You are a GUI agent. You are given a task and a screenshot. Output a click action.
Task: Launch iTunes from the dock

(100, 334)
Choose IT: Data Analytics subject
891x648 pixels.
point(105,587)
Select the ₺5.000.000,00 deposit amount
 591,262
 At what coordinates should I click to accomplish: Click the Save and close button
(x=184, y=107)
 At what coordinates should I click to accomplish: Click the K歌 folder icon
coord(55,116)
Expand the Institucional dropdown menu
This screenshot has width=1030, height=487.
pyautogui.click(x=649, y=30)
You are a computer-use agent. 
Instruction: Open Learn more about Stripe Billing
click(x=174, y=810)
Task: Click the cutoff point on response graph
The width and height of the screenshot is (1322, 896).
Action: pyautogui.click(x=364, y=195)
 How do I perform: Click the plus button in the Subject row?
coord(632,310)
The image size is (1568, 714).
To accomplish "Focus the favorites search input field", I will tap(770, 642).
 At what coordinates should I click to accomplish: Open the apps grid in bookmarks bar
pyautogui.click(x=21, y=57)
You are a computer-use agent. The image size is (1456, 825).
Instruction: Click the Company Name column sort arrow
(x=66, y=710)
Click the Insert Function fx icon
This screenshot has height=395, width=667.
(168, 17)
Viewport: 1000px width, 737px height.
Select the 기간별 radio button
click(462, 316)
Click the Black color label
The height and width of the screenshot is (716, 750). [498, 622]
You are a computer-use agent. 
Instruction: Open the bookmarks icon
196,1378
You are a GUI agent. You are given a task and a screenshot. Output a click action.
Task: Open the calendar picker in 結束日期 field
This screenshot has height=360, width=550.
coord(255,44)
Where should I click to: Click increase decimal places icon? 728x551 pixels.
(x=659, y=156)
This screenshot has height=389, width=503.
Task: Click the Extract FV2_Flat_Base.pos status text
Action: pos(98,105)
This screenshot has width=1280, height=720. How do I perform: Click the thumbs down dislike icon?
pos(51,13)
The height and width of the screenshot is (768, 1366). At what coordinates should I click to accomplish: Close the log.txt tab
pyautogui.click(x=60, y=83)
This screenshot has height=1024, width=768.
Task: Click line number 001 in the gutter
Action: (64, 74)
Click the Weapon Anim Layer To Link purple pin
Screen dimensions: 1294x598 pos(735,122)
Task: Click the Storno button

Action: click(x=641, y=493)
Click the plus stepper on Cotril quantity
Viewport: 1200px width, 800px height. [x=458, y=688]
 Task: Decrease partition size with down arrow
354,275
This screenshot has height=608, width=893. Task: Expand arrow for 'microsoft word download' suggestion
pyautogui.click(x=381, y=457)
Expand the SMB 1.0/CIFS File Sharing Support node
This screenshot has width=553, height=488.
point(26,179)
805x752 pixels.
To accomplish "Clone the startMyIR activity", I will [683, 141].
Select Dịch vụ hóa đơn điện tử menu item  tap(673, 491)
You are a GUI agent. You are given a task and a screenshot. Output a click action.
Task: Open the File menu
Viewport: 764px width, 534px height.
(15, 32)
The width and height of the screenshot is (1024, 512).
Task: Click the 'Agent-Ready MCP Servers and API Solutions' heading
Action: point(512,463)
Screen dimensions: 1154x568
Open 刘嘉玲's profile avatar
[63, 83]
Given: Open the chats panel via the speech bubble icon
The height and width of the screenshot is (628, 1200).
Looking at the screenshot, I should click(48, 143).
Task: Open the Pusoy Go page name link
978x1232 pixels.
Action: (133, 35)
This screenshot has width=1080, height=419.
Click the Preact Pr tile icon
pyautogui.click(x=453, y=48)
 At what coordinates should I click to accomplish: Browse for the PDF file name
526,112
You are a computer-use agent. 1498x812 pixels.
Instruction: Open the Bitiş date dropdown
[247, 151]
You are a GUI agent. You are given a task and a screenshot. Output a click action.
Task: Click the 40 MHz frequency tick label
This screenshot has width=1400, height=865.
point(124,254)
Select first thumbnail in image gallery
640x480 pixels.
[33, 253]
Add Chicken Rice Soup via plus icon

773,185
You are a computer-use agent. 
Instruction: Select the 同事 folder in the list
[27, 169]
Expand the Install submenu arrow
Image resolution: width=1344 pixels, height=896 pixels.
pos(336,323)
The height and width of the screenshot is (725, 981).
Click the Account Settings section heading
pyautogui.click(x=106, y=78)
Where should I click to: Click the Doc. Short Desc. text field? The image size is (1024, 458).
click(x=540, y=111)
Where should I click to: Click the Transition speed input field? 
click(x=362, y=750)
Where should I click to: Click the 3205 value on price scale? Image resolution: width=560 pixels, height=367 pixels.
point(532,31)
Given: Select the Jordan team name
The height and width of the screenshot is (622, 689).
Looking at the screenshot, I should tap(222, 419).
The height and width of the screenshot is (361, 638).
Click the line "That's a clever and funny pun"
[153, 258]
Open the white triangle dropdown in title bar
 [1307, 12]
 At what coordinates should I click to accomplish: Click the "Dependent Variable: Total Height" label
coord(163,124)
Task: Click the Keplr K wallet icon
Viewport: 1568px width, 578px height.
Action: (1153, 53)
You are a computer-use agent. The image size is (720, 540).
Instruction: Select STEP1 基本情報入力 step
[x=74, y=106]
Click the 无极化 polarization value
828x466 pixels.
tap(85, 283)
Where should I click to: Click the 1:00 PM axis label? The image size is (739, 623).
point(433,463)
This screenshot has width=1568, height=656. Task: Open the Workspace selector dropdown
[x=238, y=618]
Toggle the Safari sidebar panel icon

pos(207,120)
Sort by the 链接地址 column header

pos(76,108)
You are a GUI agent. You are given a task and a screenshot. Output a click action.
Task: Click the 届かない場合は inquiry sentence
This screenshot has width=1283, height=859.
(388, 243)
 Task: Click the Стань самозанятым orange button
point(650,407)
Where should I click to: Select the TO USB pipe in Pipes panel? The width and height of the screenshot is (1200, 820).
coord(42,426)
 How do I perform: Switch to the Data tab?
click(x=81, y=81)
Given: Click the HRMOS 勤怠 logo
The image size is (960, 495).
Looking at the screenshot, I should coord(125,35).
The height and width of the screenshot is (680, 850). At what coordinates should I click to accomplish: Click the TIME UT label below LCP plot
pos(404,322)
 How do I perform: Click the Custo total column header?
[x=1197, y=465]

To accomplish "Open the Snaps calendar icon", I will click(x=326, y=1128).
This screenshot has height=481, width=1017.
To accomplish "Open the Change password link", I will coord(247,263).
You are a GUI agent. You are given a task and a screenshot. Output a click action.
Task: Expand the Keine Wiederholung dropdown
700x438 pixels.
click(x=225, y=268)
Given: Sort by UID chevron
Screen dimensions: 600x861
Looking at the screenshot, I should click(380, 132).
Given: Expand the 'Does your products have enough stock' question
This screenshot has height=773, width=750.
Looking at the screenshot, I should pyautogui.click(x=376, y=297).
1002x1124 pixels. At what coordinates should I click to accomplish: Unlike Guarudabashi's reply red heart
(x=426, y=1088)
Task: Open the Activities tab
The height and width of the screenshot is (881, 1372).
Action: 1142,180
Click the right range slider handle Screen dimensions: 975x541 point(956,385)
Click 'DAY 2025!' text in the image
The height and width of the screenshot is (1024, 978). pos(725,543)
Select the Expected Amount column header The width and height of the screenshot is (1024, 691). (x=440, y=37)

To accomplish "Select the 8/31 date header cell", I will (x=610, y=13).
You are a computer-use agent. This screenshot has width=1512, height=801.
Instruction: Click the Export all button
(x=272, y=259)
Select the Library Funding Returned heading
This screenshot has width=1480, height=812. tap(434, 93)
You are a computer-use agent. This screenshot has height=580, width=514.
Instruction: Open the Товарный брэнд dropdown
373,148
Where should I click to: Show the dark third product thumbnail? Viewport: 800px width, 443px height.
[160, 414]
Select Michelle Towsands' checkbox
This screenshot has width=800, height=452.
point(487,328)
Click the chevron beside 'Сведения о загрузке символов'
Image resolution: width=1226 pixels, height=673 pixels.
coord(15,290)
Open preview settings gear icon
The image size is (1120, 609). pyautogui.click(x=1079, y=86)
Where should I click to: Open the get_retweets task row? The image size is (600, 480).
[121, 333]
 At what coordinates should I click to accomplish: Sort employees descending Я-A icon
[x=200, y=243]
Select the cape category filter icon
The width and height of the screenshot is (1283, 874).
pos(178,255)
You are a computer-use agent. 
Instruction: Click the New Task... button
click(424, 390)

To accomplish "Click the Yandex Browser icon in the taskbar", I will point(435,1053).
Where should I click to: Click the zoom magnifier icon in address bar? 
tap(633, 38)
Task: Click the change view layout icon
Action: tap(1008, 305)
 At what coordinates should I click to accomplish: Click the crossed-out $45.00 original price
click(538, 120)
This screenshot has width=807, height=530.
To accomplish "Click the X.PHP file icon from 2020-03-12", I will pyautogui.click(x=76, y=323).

## GOAL OF THE EXERCISE
Please copy each line of the material that has the string "will" somewhere in it.

## EXERCISE OUTPUT
To accomplish "Focus the favorites search input field", I will tap(770, 642).
To accomplish "Clone the startMyIR activity", I will [683, 141].
To accomplish "Open the Snaps calendar icon", I will click(x=326, y=1128).
To accomplish "Open the Change password link", I will coord(247,263).
To accomplish "Select the 8/31 date header cell", I will (x=610, y=13).
To accomplish "Click the Yandex Browser icon in the taskbar", I will point(435,1053).
To accomplish "Click the X.PHP file icon from 2020-03-12", I will pyautogui.click(x=76, y=323).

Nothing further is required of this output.